Я плакал наполовину от гордости, а наполовину от стыда, потому что я недостоин. Если слово «достоин» вообще годится употреблять парню, с которым можно вместе мотать срок.
«Прости», – сказал я, извиняясь за слезы.
Дрищ пожал плечами.
«Там осталось больше, чем вытекло», – сказал он.
А в конце – мертвый синий крапивник. А в конце – мертвый синий крапивник.
Я запомню радугу старой грязи, размазанной по лобовому стеклу Дрища, связав ее с полоской на ногте моего левого большого пальца, похожей на восходящую молочно-бледную луну. И отныне всегда, когда я взгляну на такую бледную луну, – я буду вспоминать тот день, когда Артур «Дрищ» Холлидей, величайший беглец из всех когда-либо живших, чудесный и неуловимый «Гудини из Богго-Роуд», учил меня – Илая Белла, мальчика со старой душой и взрослым умом, главного кандидата в сокамерники, не способного сдержать слез, – водить его ржавую темно-синюю «Тойоту-Лэндкрузер». Тридцать два года назад, в феврале 1953 года, после шестидневного судебного разбирательства в Верховном Суде Брисбена, судья по имени Эдвин Джеймс Дротон Стэнли приговорил Дрища к пожизненному заключению за жестокое избиение до смерти таксиста Атола Маккоуэна рукояткой пистолета «Кольт» 45-го калибра. Газеты всегда называли Дрища «убийцей таксиста».

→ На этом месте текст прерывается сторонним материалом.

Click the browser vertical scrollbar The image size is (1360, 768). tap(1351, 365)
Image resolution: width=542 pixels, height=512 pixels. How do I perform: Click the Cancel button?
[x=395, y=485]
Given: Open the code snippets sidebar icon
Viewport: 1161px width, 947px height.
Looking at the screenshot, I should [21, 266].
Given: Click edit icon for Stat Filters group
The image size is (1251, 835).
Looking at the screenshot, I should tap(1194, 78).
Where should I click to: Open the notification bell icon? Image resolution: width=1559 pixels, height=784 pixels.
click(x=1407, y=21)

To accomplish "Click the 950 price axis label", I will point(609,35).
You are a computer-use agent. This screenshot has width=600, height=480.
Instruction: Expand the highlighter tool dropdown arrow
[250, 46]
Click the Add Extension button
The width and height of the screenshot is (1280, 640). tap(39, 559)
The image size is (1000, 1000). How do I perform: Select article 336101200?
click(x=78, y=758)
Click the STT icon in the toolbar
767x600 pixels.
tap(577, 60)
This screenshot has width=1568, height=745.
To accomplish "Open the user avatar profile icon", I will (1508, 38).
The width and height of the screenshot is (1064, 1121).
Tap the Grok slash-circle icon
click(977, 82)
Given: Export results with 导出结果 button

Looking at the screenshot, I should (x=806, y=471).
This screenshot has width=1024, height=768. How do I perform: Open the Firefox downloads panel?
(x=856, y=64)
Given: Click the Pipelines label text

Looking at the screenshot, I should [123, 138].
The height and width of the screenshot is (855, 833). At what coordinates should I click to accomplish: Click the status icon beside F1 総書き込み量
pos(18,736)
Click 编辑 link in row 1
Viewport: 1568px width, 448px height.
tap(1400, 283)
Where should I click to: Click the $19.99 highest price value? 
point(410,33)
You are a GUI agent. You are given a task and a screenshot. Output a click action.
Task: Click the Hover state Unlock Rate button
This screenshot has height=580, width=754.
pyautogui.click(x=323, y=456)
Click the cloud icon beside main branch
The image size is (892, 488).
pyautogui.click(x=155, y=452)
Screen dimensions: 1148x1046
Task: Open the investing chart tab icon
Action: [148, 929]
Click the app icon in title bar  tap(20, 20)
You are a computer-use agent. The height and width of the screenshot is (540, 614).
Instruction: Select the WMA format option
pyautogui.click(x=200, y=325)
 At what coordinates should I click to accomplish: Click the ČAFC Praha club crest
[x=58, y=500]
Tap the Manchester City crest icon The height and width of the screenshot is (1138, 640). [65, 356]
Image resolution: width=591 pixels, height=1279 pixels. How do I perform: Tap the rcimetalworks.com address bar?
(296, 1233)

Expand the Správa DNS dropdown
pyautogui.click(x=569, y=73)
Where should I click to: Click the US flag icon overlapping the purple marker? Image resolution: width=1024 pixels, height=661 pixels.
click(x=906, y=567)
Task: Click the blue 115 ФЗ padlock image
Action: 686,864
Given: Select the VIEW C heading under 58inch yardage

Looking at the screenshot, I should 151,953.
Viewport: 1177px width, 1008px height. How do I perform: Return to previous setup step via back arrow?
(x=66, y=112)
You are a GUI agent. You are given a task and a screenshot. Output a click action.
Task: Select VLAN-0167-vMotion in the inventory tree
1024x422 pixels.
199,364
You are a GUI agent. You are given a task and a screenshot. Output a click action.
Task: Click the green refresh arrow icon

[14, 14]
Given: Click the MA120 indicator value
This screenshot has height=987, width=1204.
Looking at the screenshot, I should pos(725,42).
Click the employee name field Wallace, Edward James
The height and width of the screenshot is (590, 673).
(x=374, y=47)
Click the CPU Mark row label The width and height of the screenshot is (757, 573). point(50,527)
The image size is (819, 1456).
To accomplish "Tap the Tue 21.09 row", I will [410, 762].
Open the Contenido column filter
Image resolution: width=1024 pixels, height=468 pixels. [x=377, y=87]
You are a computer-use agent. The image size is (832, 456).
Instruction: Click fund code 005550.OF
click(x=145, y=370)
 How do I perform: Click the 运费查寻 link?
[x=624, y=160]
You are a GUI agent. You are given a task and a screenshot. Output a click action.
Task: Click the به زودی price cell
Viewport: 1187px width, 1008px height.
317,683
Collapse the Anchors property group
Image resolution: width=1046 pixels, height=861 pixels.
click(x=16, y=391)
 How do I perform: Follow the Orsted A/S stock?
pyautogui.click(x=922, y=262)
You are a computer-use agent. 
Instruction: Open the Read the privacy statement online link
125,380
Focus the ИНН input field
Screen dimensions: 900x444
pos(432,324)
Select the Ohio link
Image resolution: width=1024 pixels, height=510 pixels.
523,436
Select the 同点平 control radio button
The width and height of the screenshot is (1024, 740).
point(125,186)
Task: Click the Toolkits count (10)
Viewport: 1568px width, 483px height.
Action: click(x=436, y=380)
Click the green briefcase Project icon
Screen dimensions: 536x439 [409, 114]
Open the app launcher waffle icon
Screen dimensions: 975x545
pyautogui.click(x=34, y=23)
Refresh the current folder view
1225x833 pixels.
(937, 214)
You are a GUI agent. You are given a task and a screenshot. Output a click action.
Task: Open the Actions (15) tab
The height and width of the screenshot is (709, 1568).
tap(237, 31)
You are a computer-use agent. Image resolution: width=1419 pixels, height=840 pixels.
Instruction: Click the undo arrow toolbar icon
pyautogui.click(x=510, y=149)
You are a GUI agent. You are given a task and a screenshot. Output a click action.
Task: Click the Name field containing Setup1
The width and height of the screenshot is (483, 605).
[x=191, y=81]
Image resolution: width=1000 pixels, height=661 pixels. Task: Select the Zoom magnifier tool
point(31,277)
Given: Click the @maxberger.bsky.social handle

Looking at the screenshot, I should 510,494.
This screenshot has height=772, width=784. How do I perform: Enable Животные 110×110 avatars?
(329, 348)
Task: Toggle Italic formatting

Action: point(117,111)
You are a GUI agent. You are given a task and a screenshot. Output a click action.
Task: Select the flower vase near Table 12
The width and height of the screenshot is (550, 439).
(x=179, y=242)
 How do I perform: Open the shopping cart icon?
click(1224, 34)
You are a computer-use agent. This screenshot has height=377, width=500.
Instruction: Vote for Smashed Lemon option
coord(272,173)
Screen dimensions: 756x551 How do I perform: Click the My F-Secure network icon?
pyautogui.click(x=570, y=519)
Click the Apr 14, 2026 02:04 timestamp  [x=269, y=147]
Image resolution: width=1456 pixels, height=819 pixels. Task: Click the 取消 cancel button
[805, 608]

Я зову его просто своим нянькой.
– Сцепление, – говорит он.
Левое бедро Дрища напрягается, когда его старая загорелая нога, морщинистая от семисот пятидесяти линий жизни, потому что ему может быть и семьсот пятьдесят лет, выжимает сцепление. Старая загорелая левая рука Дрища переключает передачу. Самокрутка со столбиком серого пепла ненадежно держится в уголке его губ.
– Нейтра-а-алка.
Через трещину в лобовом стекле я вижу своего брата, Августа. Он сидит на нашем заборе из коричневого кирпича и пишет историю своей жизни, указательным пальцем правой руки вырисовывая слова в воздухе плавным курсивом.
Мальчик пишет в воздухе.
Этот мальчик пишет в воздухе так же, как Моцарт играл на пианино, по словам моего старого соседа Джина Кримминса – будто аккуратно упаковывая каждое слово в посылку и отправляя за пределы своего занятого ума. Не на бумаге, в блокноте или на пишущей машинке, а в воздухе, в невидимом веществе, существование которого есть великий акт веры, веществе, о котором вы и не подозревали бы, если бы оно иногда не превращалось в ветер, дующий вам прямо в лицо. Заметки, размышления, дневниковые записи – все это писалось в прозрачном воздухе, вытянутый указательный палец рассекал воздух и ставил точки, записывая слова и фразы в никуда, как будто Август просто хотел выкинуть это из головы, но ему нужно было, чтобы его история хорошенько, навсегда растворилась в пространстве, пока он обмакивал палец в невидимый стакан нескончаемых чернил. Слова ни к чему внутри. Им всегда лучше снаружи, чем внутри.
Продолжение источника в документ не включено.